La sanction pénale de Bertrand Moulinet rappelle que les affaires de dopage peuvent aussi déboucher sur un passage devant un tribunal. Le marcheur français compte parmi les quelques athlètes français contrôlés positifs à être également sanctionnés par la justice. Les tribunaux se saisissent de telles affaires dans le cas d’éléments démontrant la détention, voire la cession, de produits dopants.

Bertrand Moulinet à Deagu, une arrivée dans la détresse

Le passage de Bertrand Moulinet devant le Tribunal de Perpignan s’est effectué en toute discrétion. Seul Julien Marion, le journaliste de l’Indépendant, a pu assister à cette audience judiciaire, dans laquelle de nombreux éléments sur l’affaire Moulinet ont été dévoilés, même s’il demeure de grandes zones d’ombres.

Et d’abord, le point de départ du dopage de Bertrand Moulinet, qu’il veut limiter à la période précédant ses contrôles positifs du printemps 2015 (30 mars et 13 avril), affirmant avoir opté pour le dopage pour tenter de décrocher sa qualification pour le Championnat du Monde 2015.

Présent sur des sites culturistes après les JO de Londres

Une théorie qu’il veut inscrire dans une certaine logique, à considérer qu’il sortait alors de deux saisons blanches en raison de blessures à répétition, et qu’il n’avait ainsi nullement confirmé ses résultats des JO de Londres, où il avait terminé 8ème du 20 km et 12ème du 50 km. C’est ainsi, frustré par son manque de performances, qu’il aurait été tenté de se tourner vers des produits illicites. S’y ajoute aussi le fait que son statut de membre de la Ligue Pro d’Athlétisme était susceptible d’être remis en cause, justement pour cette absence de résultats, avec des conséquences financières.

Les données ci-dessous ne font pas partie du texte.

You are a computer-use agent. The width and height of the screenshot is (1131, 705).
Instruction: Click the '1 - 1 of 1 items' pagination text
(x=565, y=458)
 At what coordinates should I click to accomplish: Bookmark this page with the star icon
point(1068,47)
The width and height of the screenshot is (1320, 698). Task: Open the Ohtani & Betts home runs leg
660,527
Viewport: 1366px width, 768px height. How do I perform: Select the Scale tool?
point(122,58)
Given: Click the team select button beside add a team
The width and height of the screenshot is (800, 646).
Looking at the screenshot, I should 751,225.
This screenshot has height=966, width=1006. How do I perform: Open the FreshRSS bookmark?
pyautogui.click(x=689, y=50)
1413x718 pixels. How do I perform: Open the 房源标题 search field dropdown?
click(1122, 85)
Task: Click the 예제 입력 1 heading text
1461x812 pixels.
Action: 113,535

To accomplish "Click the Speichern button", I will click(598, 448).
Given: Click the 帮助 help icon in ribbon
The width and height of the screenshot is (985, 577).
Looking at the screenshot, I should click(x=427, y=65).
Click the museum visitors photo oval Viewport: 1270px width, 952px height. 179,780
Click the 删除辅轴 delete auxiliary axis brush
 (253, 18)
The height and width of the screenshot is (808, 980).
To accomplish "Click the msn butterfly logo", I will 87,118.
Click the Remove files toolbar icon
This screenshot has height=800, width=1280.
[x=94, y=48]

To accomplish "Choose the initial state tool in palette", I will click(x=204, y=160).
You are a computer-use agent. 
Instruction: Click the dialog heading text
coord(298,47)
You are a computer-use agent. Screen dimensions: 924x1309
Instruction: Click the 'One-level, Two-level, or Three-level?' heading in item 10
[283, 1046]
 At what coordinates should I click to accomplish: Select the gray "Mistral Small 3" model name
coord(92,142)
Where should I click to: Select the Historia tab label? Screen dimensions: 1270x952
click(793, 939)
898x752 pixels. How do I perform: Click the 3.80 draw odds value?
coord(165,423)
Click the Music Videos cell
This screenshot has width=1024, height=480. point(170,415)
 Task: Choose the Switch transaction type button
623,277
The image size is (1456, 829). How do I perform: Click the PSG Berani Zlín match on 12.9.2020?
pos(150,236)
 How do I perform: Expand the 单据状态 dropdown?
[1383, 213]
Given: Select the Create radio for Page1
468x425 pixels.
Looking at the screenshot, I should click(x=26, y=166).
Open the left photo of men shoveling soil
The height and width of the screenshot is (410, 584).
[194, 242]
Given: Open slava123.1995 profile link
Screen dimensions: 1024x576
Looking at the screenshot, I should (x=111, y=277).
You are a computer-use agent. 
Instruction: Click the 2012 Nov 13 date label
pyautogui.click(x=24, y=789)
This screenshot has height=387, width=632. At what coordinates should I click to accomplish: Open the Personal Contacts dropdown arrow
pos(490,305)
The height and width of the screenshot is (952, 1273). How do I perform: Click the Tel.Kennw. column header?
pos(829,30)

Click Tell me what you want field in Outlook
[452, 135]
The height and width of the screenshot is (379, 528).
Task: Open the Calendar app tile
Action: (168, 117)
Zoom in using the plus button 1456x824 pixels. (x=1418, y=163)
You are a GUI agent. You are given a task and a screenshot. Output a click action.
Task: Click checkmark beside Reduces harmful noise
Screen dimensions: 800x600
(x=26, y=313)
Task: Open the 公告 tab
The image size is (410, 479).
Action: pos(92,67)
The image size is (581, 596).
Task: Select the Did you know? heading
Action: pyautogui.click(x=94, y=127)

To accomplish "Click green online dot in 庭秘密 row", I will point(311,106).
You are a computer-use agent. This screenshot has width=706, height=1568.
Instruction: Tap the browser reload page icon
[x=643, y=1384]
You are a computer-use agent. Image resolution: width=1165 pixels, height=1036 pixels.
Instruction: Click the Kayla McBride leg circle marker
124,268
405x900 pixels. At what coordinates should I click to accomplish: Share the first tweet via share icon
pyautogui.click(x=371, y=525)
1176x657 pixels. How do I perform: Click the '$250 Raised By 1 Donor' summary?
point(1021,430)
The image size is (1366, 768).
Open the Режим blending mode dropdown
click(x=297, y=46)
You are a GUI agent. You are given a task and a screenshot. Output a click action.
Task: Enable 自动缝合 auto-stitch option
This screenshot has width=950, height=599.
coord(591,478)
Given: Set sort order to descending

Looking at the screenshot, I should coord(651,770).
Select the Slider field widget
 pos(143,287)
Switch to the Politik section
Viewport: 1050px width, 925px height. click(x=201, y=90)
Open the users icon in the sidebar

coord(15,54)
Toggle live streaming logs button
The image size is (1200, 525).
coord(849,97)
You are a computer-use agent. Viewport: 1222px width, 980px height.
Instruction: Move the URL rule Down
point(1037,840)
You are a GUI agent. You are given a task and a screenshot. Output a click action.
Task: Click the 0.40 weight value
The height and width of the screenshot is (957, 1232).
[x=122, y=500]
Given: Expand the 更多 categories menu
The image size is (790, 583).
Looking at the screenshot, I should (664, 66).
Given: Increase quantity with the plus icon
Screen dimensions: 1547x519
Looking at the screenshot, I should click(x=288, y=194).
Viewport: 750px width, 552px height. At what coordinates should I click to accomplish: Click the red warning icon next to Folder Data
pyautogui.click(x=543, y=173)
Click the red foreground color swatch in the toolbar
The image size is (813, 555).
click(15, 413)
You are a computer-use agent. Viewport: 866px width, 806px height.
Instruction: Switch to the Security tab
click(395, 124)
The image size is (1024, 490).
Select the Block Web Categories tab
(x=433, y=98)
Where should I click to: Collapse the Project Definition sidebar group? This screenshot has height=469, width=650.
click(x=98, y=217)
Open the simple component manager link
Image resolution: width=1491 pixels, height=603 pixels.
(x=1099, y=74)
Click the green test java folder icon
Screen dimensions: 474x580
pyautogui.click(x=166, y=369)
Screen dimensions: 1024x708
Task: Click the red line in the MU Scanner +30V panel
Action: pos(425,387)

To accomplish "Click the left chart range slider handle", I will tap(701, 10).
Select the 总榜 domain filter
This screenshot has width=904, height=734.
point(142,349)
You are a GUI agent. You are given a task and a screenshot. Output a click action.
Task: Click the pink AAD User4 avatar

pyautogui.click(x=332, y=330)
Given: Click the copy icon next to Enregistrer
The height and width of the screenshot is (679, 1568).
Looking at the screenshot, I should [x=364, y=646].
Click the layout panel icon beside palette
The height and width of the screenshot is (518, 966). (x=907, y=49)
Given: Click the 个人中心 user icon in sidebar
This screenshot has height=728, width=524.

Toutefois cette version « soft » n’est pas conforme aux éléments collectés par les gendarmes de l’OCLAESP qui ont découvert que Bertrand Moulinet aurait débuté sa consultation de sites internet du culturisme immédiatement après les JO de Londres. Très clairement dans une optique de dopage, puisqu’il a été présent sur ces forums pour interroger sur l’utilisation des produits dopants… Et qu’il y est même retourné après avoir utilisé les produits, pour témoigner de leur efficacité !

Malgré ces éléments, le Tribunal  a bien condamné le marcheur pour la « détention de substance interdite dans le cadre d’une manifestation sportive entre le 1er janvier et le 22 avril 2015 ».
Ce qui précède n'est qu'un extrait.